Solenoid Valves for Cryogenics

Gases that are liquefied via very cold temperatures are known as cryogenic liquids. A cryogenic liquid may be referred to as a cryogen if it is used to cool other substances. The temperature at which a liquid is considered cryogenic varies by source, but it is generally below -150° F. The boiling point of a cryogenic liquid is the temperature at which it changes state from liquid to gas. This boiling temperature will vary for a given type of fluid (nitrogen, oxygen, helium, etc.) and pressure applied. A “phase diagram”, as shown in example Figure 1, depicts how a substance changes state from gas, to liquid, to solid for any given temperature and pressure combination. Boiling points are often tabulated for standard atmospheric pressure as reference points.

Cryogenic Solenoid Valve Example
Figure 1 – Example of a phase diagram

Solenoid Valves Control the Flow

Solenoid valves intended to control the flow of cryogenic liquids are specially designed for such low temperatures and possible state changes (gas and liquid).

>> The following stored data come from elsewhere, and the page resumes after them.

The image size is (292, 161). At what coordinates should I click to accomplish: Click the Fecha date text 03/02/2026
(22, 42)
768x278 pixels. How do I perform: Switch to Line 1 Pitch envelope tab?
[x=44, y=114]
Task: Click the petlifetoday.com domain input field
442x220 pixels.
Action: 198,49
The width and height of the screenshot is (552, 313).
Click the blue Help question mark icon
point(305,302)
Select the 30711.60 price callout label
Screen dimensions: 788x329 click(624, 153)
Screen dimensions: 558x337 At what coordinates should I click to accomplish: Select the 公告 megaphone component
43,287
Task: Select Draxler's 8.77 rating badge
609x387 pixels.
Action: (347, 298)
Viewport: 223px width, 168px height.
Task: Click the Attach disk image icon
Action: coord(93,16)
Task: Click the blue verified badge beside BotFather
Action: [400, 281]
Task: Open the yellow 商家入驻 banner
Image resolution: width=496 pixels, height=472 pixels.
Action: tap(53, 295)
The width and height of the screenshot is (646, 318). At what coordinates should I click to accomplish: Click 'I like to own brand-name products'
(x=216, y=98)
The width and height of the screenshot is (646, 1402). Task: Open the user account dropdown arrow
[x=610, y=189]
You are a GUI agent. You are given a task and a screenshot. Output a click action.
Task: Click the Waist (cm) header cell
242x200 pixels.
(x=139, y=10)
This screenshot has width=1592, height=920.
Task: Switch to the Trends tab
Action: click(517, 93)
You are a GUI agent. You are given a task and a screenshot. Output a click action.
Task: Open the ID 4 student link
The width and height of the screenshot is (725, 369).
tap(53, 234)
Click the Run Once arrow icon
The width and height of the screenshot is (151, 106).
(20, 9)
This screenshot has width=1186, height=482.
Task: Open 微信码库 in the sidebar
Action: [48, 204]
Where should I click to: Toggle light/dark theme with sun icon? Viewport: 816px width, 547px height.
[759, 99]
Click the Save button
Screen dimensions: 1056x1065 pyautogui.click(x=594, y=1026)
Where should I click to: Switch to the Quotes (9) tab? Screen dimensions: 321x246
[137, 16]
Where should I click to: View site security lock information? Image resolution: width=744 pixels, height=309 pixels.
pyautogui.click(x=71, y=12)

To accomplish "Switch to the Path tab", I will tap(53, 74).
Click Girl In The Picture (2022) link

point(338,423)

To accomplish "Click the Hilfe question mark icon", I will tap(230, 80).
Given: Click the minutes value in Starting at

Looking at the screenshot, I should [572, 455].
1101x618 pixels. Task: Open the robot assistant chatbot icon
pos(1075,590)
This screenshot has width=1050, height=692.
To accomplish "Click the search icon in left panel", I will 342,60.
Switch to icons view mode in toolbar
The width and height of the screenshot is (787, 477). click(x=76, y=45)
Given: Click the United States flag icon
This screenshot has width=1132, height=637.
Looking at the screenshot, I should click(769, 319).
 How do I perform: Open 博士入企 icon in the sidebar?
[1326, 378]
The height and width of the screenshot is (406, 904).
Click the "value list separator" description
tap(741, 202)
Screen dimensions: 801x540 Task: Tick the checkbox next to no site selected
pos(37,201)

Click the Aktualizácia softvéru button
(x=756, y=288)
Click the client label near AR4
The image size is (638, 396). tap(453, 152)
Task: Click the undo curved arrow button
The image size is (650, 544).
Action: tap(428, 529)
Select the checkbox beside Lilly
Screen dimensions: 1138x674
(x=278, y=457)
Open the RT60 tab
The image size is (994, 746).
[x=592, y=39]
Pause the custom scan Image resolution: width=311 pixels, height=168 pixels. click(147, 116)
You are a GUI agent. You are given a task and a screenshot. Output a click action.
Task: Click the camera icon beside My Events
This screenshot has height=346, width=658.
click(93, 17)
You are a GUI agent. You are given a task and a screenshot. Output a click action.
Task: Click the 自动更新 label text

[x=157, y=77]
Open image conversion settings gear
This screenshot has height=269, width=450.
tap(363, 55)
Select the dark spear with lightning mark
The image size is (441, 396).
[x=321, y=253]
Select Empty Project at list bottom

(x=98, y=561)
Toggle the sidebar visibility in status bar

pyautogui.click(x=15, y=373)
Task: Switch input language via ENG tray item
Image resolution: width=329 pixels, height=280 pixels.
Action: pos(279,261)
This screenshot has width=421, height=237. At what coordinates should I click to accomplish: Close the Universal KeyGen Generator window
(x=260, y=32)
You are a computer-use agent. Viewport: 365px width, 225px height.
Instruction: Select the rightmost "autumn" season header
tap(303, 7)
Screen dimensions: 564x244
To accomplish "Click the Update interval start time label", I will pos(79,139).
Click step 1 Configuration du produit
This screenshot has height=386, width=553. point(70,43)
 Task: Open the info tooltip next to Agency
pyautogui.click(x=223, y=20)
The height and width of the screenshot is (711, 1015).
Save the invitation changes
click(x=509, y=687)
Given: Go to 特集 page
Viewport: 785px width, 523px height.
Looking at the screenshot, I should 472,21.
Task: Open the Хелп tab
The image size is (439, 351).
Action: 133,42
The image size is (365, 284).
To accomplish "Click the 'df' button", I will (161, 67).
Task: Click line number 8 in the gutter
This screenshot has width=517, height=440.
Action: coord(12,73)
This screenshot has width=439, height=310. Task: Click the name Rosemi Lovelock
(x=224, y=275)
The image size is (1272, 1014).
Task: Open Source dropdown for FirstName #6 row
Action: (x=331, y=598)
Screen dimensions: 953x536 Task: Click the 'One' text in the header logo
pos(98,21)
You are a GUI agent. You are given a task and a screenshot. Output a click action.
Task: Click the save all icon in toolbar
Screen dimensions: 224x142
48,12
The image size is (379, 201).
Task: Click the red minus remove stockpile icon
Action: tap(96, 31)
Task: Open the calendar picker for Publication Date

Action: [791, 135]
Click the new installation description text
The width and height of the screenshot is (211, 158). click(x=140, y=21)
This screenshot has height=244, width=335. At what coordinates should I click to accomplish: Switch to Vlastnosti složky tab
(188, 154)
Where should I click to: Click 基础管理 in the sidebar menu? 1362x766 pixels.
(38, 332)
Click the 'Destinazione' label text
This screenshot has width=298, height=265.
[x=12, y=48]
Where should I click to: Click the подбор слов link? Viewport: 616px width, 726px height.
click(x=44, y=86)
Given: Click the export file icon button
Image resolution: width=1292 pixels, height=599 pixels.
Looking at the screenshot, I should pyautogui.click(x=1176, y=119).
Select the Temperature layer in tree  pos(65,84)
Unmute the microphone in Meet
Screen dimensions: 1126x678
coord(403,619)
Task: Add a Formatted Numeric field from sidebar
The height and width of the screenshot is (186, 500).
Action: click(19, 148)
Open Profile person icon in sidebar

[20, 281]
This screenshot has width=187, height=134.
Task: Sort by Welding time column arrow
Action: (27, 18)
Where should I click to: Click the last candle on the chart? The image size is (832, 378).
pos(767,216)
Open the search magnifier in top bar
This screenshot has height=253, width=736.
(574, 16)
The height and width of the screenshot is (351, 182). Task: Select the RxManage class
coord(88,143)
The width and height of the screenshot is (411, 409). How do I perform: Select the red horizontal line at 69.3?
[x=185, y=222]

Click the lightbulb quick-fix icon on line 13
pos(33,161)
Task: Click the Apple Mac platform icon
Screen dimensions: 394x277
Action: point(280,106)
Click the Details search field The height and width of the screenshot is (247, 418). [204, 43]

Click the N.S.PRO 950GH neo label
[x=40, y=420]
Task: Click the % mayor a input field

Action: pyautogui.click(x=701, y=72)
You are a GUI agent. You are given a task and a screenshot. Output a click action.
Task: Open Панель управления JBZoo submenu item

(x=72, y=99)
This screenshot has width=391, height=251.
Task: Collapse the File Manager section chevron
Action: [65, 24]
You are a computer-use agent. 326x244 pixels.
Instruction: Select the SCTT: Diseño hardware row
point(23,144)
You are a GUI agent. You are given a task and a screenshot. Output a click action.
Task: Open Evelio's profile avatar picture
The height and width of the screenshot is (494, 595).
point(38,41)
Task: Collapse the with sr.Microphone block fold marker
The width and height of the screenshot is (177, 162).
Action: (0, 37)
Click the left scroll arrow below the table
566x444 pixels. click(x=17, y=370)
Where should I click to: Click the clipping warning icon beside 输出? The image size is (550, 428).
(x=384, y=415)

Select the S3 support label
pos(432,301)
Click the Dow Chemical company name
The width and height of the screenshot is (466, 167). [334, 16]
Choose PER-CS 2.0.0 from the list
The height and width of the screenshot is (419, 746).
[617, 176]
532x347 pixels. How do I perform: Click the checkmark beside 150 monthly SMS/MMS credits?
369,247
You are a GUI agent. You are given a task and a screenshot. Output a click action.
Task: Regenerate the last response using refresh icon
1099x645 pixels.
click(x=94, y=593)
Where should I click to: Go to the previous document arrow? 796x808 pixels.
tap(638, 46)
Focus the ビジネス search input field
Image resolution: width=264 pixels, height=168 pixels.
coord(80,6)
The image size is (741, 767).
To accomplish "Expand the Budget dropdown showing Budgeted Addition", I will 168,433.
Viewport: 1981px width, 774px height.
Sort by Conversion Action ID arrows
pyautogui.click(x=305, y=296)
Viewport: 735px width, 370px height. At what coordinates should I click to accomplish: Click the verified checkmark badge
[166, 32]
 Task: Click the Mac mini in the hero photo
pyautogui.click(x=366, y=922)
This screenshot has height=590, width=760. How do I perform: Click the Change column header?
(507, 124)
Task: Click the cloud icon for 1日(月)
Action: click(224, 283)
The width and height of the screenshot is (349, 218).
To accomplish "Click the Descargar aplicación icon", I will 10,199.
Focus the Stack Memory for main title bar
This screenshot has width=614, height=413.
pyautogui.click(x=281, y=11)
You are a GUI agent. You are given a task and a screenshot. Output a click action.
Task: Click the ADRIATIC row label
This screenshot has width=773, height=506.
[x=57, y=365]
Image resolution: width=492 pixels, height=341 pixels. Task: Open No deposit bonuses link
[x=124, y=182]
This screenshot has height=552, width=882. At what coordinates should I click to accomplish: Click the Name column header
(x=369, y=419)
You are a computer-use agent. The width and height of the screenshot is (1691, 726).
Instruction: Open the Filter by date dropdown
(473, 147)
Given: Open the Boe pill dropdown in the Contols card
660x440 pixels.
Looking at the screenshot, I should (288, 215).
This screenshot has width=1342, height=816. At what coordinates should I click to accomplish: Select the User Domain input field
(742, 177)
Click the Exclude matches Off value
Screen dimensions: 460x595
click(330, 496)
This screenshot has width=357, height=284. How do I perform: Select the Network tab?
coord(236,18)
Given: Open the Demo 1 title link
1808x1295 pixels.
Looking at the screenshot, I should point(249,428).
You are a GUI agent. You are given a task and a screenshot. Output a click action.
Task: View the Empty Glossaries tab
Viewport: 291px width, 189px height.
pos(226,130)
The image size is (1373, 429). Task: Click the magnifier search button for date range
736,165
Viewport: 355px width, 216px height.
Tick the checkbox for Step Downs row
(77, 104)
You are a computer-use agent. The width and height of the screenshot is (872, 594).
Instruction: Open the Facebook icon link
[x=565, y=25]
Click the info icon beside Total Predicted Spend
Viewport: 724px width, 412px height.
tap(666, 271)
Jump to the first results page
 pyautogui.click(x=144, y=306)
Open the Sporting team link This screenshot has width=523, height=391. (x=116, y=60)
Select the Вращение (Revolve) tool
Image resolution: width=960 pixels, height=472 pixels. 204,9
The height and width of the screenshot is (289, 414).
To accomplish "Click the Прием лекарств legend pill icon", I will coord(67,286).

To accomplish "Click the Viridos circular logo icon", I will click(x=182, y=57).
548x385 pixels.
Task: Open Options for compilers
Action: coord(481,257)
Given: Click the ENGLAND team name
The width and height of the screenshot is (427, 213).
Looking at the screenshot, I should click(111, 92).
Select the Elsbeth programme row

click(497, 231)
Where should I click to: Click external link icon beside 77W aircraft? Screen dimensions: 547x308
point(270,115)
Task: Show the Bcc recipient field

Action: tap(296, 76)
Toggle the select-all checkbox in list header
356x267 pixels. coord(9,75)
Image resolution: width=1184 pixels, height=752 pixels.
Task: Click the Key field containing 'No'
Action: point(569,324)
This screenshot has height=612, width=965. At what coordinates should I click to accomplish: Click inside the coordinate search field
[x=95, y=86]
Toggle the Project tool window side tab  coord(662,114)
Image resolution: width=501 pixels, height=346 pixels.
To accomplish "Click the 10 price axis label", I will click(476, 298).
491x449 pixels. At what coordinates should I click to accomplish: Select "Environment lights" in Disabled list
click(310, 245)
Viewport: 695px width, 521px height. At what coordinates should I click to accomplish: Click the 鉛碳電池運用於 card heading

Materials for construction must not become excessively brittle at cryogenic temperatures. Typical metals used for valve bodies, bonnet tubes, and fasteners are austenitic stainless steel, bronze, and monel. Carbon steels, plastics, and rubbers become too brittle at cryogenic temperatures and are therefore avoided. Polytetrafluoroethylene (PTFE), also known by the brand name Teflon, is a chemically inert synthetic fluoropolymer that works very well for valve discs. The valve disc is a moving wetted component inside a solenoid valve that interfaces with metal seats to seal off the working fluid. PTFE has a huge useable temperature range, no embrittlement, and can be designed deform just the right amount for a give valve seat. It can also be used as the filler in gaskets.

Inside a Valve

The moving components inside a solenoid valve will contract by several thousandths of an inch when exposed to a cryogenic liquid. The design must account for this to prevent lockup from such cold contraction and the possibility of ice formation.

Liquid Gas Expansion and Boiling Reference Points

Table 1 shows the aforementioned boiling reference points, as well as the liquid to gas expansion ratio. If a cryogenic liquid was trapped inside a sealed chamber and allowed to warm up to room temperature, pressure would skyrocket as the liquid boils and changes state from liquid to gas. As indicated by the expansion ratios, the gas volume would comparatively occupy hundreds of times more volume at standard temperature and pressure. Cryogenic systems therefore have built in relief valves, as shown on the picture below of the cryogenic nitrogen tank (350 psi max). Pertaining to solenoid valves, no sealed off compartments may exist inside the valve without a path to such a relief valve in the system, typically upstream.

Table 1
Relief valve on cryogenic nitrogen tank

Optimize Performance for Gases and Liquids

Solenoid valves often have specifically sized pilot and bleed holes designed into the main pistons, which move to open and close a valve. These holes optimize performance for gases, liquids, and sometimes viscous liquids. A valve optimized for a gas might close too slowly if a liquid is run through it. A valve optimized for a liquid may actually not fully open for a gas. Cryogenic tubing and pipes may extend significant distances in an application and may be exposed to ambient temperature air. The large temperature difference adds heat energy to the cryogenic fluid, so it is possible for gas or gas/liquid mixtures to build up in the lines. The cryogenic solenoid valve must be able to operate for both liquids and gases. This phenomenon is important to understand for non-cryogenic temperatures as well. Liquid carbon dioxide can exist at 32°F with less than 800 psi. It can change state in the application piping without much heat addition and require the same “dual” gas and liquid functionality.

No Rubber O-Rings

Lastly, the inlet and outlet connection type should not utilize any rubber o-rings, therefore the common SAE J1926 connection should not be employed. NPT connections properly tightened with PTFE tape are sufficient for the majority of cryogenic pressure applications. Metal to metal would be a second option.

When selecting a solenoid valve for your cryogenic application, provide as much usage detail to the salesperson or engineer as possible for success.